Rows of pointing data:
════════════════════

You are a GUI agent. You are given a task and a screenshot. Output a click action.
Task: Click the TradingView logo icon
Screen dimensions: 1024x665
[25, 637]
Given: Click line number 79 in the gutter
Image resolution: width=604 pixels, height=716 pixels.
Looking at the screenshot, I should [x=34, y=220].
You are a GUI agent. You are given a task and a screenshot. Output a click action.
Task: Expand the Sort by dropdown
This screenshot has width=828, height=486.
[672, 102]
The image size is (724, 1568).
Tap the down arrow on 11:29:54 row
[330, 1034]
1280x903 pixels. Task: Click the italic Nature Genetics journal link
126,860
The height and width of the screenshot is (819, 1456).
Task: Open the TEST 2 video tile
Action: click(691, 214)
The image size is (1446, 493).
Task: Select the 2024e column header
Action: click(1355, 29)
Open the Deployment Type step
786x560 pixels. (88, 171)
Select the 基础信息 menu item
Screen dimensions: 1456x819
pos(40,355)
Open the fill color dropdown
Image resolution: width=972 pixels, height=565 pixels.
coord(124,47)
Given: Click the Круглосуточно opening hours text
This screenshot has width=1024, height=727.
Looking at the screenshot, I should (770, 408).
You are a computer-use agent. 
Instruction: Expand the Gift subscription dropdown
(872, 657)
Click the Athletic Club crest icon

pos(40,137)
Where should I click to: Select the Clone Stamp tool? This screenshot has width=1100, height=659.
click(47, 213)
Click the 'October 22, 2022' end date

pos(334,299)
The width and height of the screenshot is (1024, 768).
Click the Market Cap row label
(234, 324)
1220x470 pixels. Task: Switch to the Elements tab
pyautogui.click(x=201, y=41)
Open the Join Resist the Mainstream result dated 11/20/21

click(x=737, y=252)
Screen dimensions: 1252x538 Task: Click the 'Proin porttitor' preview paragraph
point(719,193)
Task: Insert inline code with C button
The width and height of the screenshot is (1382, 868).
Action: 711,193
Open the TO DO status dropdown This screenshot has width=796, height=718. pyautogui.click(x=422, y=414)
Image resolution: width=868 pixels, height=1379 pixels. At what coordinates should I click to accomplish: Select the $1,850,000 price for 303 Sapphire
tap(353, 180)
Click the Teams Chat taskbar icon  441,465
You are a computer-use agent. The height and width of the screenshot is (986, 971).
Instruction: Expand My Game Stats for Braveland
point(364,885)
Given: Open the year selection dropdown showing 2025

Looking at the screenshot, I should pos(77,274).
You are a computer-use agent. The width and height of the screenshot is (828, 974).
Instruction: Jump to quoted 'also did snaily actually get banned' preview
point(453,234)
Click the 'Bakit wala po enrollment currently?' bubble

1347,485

════════════════════

What needs to be done:
Could you copy every one of the records above line for line, with no changes at all?

Result for this exercise:
You are a GUI agent. You are given a task and a screenshot. Output a click action.
Task: Click the TradingView logo icon
Screen dimensions: 1024x665
[25, 637]
Given: Click line number 79 in the gutter
Image resolution: width=604 pixels, height=716 pixels.
Looking at the screenshot, I should [x=34, y=220].
You are a GUI agent. You are given a task and a screenshot. Output a click action.
Task: Expand the Sort by dropdown
This screenshot has width=828, height=486.
[672, 102]
The image size is (724, 1568).
Tap the down arrow on 11:29:54 row
[330, 1034]
1280x903 pixels. Task: Click the italic Nature Genetics journal link
126,860
The height and width of the screenshot is (819, 1456).
Task: Open the TEST 2 video tile
Action: click(691, 214)
The image size is (1446, 493).
Task: Select the 2024e column header
Action: click(1355, 29)
Open the Deployment Type step
786x560 pixels. (88, 171)
Select the 基础信息 menu item
Screen dimensions: 1456x819
pos(40,355)
Open the fill color dropdown
Image resolution: width=972 pixels, height=565 pixels.
coord(124,47)
Given: Click the Круглосуточно opening hours text
This screenshot has width=1024, height=727.
Looking at the screenshot, I should (770, 408).
You are a computer-use agent. 
Instruction: Expand the Gift subscription dropdown
(872, 657)
Click the Athletic Club crest icon

pos(40,137)
Where should I click to: Select the Clone Stamp tool? This screenshot has width=1100, height=659.
click(47, 213)
Click the 'October 22, 2022' end date

pos(334,299)
The width and height of the screenshot is (1024, 768).
Click the Market Cap row label
(234, 324)
1220x470 pixels. Task: Switch to the Elements tab
pyautogui.click(x=201, y=41)
Open the Join Resist the Mainstream result dated 11/20/21

click(x=737, y=252)
Screen dimensions: 1252x538 Task: Click the 'Proin porttitor' preview paragraph
point(719,193)
Task: Insert inline code with C button
The width and height of the screenshot is (1382, 868).
Action: 711,193
Open the TO DO status dropdown This screenshot has width=796, height=718. pyautogui.click(x=422, y=414)
Image resolution: width=868 pixels, height=1379 pixels. At what coordinates should I click to accomplish: Select the $1,850,000 price for 303 Sapphire
tap(353, 180)
Click the Teams Chat taskbar icon  441,465
You are a computer-use agent. The height and width of the screenshot is (986, 971).
Instruction: Expand My Game Stats for Braveland
point(364,885)
Given: Open the year selection dropdown showing 2025

Looking at the screenshot, I should pos(77,274).
You are a computer-use agent. The width and height of the screenshot is (828, 974).
Instruction: Jump to quoted 'also did snaily actually get banned' preview
point(453,234)
Click the 'Bakit wala po enrollment currently?' bubble

1347,485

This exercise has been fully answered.